The Federal Economic Competition Commission (Cofece) authorized the purchase of a PetroBal subsidiary by Grupo Carso for US$530 million.

This transaction involves the total acquisition of PetroBal’s interest in the Ichalkil and Pokoch oil fields.

Petrobal is a subsidiary of Grupo Bal, which in turn has businesses related to insurance, oil, mining, financial services, health care and department stores, among others. 

The Ichalkil and Pokoch oil fields are located off the coast of Campeche, Mexico.


On December 18, 2023, Grupo Carso, through its subsidiary Zamajal, signed a binding agreement with PetroBal, so that, once certain conditions were met, it would acquire 100% of the capital stock of its subsidiary PetroBal Operaciones Upstream.

Then, on January 31, 2024, Zamajal PetroBal and Energía Bal (the sellers) notified Cofece of their intention to carry out a concentration.


The energy reform outlined a multi-round process to open Mexico’s oil and petrochemical sector to public bidding and participation. 

As part of this process, on March 27, 2018, following the first bidding session of the Third Round, Pemex won seven of the 11 concession contracts it was seeking for the exploration and production of hydrocarbons in shallow waters of the Gulf of Mexico awarded by the Ministry of Energy and the National Hydrocarbons Commission. 

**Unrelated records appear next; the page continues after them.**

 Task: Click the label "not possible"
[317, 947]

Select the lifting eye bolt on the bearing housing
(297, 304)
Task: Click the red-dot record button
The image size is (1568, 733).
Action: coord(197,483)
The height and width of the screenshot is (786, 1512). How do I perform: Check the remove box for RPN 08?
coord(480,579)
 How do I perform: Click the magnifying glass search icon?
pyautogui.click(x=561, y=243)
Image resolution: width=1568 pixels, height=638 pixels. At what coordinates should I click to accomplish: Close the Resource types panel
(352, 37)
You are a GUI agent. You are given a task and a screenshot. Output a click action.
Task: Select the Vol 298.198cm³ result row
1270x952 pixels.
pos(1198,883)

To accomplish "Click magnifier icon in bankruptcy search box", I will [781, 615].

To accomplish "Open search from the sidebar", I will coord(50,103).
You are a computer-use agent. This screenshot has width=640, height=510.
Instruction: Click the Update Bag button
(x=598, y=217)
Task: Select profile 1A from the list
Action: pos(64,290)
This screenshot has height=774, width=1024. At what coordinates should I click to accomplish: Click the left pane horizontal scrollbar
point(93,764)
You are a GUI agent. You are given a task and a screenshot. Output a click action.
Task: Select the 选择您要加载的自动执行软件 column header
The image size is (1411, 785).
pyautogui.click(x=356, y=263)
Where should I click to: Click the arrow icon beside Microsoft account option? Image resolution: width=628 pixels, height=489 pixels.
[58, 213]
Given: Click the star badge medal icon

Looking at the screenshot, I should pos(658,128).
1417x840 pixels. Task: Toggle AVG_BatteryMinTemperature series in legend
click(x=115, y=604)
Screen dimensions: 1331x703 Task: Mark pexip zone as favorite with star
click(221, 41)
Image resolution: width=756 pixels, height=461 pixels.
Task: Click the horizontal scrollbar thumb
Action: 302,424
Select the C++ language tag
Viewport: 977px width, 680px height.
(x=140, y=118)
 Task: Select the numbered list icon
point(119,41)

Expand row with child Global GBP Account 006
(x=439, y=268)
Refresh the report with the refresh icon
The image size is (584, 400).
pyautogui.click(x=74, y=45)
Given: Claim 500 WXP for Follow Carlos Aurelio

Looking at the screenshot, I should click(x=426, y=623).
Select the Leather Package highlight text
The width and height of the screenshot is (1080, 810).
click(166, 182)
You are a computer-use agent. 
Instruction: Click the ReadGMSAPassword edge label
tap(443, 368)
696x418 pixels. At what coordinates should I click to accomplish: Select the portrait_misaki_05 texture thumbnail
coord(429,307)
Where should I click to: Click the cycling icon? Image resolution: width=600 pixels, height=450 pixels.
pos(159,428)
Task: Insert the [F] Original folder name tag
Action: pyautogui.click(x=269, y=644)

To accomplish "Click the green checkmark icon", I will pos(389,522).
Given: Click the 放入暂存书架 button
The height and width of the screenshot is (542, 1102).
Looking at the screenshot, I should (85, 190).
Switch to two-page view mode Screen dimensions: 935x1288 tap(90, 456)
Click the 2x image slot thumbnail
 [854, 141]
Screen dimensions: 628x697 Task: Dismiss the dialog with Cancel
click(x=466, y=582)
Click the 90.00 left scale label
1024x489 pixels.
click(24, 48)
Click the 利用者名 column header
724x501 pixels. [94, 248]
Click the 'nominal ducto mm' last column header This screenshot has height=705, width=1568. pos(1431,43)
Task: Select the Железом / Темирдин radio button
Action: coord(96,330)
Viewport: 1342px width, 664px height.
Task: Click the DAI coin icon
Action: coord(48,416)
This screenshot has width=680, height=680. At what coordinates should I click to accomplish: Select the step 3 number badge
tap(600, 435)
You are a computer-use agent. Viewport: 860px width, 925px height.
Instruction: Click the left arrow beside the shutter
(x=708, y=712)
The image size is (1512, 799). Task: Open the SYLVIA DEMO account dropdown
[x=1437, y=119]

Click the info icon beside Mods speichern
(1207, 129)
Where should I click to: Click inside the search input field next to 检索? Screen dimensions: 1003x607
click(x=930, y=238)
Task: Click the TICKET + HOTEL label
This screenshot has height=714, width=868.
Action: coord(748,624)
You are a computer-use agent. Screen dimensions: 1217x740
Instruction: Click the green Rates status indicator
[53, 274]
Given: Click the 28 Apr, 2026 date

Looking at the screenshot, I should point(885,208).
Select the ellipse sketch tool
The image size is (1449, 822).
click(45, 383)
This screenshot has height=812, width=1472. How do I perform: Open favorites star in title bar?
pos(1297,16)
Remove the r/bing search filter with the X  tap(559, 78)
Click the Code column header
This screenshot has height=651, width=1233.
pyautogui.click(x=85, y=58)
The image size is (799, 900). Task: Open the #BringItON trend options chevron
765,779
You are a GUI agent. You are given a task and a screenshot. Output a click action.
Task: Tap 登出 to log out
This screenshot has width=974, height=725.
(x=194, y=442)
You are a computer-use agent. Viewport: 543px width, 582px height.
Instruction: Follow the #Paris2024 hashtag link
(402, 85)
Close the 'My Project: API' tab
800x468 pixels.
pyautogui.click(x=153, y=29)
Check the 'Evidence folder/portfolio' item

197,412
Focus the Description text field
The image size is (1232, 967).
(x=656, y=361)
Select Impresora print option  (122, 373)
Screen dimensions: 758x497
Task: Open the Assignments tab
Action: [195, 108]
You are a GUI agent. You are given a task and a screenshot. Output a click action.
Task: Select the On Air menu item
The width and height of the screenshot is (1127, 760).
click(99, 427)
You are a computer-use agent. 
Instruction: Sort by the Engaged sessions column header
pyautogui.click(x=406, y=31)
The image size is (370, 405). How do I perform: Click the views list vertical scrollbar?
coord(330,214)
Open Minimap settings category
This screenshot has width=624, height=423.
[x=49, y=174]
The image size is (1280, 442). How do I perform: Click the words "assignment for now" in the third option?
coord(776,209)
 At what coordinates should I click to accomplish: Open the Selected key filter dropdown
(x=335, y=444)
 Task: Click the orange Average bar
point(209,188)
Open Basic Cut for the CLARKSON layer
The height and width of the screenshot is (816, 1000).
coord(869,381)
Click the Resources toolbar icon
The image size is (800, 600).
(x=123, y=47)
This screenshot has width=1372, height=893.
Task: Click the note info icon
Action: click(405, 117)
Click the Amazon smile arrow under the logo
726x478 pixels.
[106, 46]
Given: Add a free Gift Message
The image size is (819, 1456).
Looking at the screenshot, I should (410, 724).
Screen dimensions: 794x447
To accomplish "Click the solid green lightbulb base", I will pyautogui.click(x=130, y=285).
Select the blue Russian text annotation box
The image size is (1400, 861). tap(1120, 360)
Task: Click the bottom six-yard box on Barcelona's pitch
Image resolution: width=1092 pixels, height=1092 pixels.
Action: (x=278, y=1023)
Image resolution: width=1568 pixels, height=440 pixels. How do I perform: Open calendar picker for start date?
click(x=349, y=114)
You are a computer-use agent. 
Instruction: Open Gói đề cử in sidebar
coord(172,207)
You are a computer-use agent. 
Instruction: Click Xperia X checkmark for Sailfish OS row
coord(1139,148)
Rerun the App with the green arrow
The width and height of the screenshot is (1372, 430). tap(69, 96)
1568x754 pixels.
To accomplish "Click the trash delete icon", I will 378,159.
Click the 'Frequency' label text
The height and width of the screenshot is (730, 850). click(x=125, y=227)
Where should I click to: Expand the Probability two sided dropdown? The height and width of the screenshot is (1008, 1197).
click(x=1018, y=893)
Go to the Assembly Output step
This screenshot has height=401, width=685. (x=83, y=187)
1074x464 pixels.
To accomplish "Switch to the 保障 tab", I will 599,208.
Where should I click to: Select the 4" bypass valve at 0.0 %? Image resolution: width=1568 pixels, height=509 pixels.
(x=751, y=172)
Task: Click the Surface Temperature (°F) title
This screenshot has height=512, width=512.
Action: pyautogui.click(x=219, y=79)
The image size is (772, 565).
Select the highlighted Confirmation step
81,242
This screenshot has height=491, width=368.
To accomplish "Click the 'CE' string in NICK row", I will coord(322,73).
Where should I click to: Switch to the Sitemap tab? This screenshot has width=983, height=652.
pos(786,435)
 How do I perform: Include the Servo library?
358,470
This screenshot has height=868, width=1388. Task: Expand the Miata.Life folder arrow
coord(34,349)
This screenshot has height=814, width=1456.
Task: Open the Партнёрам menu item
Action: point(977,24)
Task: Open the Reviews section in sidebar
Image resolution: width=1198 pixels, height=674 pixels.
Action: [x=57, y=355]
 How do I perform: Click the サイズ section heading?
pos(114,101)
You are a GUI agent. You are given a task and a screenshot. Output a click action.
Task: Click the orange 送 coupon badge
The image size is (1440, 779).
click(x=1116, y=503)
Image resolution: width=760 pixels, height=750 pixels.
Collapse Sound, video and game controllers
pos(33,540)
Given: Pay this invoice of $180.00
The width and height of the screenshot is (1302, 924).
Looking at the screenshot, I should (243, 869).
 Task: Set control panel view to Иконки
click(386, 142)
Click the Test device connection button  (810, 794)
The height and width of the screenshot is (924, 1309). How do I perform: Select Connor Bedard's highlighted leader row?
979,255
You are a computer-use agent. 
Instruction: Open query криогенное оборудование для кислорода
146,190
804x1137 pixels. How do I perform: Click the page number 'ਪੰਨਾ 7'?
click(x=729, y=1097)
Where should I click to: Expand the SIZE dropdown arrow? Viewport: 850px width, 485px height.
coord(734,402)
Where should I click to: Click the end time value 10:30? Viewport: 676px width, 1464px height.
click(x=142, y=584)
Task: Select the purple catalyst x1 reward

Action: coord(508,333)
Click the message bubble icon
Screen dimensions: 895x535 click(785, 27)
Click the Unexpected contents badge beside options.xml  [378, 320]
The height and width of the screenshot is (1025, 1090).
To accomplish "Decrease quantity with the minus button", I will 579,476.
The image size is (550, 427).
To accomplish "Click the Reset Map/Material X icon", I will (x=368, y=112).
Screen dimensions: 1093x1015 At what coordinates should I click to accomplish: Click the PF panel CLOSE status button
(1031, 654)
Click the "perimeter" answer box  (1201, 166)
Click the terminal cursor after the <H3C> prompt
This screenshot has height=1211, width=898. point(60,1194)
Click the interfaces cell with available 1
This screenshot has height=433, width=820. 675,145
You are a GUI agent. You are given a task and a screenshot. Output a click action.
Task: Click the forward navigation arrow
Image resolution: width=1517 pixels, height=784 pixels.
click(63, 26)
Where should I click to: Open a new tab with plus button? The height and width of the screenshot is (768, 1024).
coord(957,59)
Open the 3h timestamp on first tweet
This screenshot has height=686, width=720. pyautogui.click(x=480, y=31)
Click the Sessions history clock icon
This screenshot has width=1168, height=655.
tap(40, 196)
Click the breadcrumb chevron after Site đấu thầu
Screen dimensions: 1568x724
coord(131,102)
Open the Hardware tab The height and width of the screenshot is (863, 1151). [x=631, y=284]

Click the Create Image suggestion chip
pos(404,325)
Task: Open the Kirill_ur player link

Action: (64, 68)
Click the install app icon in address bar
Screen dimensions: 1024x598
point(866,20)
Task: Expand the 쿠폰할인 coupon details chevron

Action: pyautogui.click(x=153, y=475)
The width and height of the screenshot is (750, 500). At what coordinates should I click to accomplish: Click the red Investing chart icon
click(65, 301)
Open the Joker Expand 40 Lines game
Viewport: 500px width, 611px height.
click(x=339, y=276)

The government estimated that it will receive between 72% and 78% of the profits from the concessions granted. 

As of December 2022, the government had received approximately $6.3 billion in profits from these public tenders. 

But on December 11, 2018, the National Hydrocarbons Commission announced the cancellation of the two remaining tenders of Round Three at the request of the Ministry of Energy, with the purpose of evaluating the results and progress of existing hydrocarbon exploration and extraction contracts derived from previous tenders.


In addition, on June 13, 2019, the government announced the suspension of bidding rounds for new third party allocations of oil, natural gas and mineral interests, or “farm-outs,” to provide an opportunity to evaluate the performance of existing farm-outs. 

Existing farm-outs will continue to operate in accordance with the terms and conditions of their respective contracts. 

The government will use the results of this evaluation to determine whether to pursue farm-outs in the future.